Retroactivity: Edwards v. Vannoy

The next question after Ramos was inevitable: what about the people already serving sentences based on non-unanimous verdicts? The answer came a year later in Edwards v. Vannoy, and it was not the one those prisoners hoped for.

In a 6-to-3 decision issued in May 2021, the Court held that the Ramos jury-unanimity rule does not apply retroactively to cases on federal collateral review, meaning defendants whose convictions had already become final before the Ramos decision cannot use it to challenge their sentences in federal habeas proceedings.6Supreme Court of the United States. Edwards v. Vannoy

The practical consequences are stark. Thedrick Edwards, the petitioner in that case, was convicted by a 10-to-2 jury and sentenced to life in prison. Unlike Evangelisto Ramos, whose case was still working through the appeals process when the Court announced its new rule, Edwards had exhausted his direct appeals years earlier. The Court acknowledged the harshness of the result but held that new rules of criminal procedure generally do not apply retroactively under existing doctrine. Edwards will serve the rest of his life in prison based on a verdict the Constitution now forbids.
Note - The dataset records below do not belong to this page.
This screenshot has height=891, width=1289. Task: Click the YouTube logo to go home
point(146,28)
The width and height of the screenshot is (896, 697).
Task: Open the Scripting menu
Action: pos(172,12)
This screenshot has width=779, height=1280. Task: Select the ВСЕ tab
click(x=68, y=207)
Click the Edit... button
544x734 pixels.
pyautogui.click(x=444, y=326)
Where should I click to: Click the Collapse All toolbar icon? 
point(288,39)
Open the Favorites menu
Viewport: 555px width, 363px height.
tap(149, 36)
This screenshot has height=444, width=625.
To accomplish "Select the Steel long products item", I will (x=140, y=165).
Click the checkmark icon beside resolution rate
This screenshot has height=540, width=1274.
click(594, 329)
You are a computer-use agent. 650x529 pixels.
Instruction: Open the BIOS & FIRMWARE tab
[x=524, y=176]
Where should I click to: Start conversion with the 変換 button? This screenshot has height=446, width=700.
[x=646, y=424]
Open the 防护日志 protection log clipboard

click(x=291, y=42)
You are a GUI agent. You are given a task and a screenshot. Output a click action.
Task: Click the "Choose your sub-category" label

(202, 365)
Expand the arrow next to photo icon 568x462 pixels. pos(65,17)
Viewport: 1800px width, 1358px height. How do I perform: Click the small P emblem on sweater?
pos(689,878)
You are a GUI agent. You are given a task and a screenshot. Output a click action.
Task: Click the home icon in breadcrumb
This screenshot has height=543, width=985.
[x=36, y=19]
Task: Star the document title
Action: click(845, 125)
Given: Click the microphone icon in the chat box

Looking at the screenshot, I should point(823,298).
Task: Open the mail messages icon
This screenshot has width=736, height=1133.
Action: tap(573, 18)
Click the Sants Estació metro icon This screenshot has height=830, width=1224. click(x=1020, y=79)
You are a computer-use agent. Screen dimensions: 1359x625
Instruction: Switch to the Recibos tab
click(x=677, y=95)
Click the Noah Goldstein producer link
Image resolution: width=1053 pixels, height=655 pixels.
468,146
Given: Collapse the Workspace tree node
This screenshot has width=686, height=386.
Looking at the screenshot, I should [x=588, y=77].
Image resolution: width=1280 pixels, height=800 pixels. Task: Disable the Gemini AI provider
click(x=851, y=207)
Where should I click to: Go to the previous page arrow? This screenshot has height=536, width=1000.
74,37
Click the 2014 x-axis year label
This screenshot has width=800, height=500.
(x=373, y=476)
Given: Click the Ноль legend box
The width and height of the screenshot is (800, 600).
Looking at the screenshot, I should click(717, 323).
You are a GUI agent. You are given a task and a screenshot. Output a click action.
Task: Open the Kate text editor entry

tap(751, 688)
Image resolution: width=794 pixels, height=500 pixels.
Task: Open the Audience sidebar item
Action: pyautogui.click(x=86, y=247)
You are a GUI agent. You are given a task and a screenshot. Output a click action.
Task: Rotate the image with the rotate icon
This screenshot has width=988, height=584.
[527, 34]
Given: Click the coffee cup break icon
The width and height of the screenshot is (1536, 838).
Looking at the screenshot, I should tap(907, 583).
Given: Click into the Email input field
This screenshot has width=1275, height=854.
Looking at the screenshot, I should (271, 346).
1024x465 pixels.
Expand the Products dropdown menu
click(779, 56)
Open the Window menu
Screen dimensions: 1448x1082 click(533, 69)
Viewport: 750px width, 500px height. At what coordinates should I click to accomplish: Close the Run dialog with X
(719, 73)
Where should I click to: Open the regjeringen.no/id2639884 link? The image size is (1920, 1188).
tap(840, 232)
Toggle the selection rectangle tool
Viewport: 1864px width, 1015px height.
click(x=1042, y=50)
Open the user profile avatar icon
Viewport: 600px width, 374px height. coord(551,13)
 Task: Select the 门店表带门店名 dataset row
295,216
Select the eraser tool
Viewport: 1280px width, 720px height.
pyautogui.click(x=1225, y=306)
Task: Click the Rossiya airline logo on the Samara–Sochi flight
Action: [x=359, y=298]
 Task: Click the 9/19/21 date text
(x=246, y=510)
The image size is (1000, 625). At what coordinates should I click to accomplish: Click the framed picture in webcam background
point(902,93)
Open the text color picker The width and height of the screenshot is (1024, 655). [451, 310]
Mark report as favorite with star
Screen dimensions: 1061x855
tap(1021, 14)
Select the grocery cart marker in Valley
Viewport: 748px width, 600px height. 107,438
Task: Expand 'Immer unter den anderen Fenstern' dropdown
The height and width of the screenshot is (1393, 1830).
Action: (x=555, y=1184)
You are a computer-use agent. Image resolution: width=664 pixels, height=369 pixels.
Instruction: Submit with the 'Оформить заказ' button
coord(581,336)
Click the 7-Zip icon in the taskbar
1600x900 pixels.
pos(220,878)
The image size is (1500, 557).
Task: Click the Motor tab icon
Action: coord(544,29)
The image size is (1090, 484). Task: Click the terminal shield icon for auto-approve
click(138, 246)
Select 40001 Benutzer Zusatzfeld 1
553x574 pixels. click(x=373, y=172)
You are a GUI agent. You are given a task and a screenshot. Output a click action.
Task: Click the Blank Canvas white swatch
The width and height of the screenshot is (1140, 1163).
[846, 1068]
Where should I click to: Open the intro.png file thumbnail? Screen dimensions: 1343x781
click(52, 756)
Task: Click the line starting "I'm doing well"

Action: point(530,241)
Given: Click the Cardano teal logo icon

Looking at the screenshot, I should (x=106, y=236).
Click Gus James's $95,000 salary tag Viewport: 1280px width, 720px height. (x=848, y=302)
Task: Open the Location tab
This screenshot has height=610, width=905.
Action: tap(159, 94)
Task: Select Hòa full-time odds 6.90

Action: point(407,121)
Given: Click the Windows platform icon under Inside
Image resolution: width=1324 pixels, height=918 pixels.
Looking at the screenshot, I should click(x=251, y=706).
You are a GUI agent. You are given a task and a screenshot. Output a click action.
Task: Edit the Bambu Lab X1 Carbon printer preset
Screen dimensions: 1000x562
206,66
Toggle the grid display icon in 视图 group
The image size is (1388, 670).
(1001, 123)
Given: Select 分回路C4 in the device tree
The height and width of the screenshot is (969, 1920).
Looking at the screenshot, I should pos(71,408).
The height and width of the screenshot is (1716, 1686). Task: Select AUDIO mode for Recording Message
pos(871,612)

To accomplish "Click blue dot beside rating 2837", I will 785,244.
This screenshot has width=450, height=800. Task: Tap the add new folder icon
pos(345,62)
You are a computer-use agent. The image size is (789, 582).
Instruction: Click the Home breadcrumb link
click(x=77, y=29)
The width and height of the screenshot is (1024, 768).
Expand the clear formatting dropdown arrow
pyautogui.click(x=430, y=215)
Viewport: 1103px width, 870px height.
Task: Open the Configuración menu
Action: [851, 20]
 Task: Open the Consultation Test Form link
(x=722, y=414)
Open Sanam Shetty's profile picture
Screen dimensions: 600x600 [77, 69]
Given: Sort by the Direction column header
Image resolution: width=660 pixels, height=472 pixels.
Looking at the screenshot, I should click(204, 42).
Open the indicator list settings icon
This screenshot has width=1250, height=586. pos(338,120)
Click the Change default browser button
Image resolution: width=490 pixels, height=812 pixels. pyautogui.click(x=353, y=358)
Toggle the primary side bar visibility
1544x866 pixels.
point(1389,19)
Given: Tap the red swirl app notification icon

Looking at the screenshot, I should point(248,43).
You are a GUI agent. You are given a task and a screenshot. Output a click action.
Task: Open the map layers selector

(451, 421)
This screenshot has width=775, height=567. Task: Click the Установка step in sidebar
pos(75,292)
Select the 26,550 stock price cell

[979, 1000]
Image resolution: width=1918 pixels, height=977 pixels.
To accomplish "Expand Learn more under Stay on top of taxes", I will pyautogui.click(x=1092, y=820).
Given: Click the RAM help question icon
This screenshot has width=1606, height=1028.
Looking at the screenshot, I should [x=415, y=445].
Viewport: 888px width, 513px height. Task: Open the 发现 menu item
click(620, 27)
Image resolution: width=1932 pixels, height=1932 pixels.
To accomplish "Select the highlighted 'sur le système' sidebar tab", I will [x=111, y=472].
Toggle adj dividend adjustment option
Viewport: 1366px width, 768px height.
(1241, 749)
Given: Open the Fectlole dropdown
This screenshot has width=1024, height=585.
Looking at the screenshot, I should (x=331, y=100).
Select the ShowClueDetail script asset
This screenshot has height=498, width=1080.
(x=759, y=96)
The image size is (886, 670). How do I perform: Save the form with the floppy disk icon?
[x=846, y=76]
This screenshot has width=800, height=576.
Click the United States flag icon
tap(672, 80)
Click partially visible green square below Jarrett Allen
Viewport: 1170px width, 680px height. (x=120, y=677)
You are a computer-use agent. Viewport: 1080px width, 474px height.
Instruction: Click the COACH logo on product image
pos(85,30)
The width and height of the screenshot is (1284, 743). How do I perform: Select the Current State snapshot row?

Defendants in Louisiana and Oregon whose non-unanimous convictions were still on direct appeal when Ramos was decided on April 20, 2020, could seek new trials. But for anyone whose conviction had already become final, federal courts are closed. Some of those defendants may have state-level post-conviction options depending on each state’s own procedural rules, though those paths tend to be narrow and have strict filing deadlines.

What Ramos Means Going Forward

For future cases, the rule is simple: every felony conviction in every state requires a unanimous jury. A single holdout juror means the prosecution has not met its burden, and the result is either a hung jury or an acquittal, not a conviction with an asterisk. The decision also removed any temptation for other states to experiment with non-unanimous jury rules, which the Court noted could have happened if Apodaca had been left standing.

The deeper significance of Ramos is in what it says about constitutional rights and the people they protect. The non-unanimous jury rules in Louisiana and Oregon were born from efforts to silence the voices of Black, immigrant, and minority jurors. For over a century, those rules did exactly what they were designed to do. The Court’s decision did not erase that history, and it came too late for many people already imprisoned under the old system. But it did close one of the last remaining loopholes in the right to a fair trial.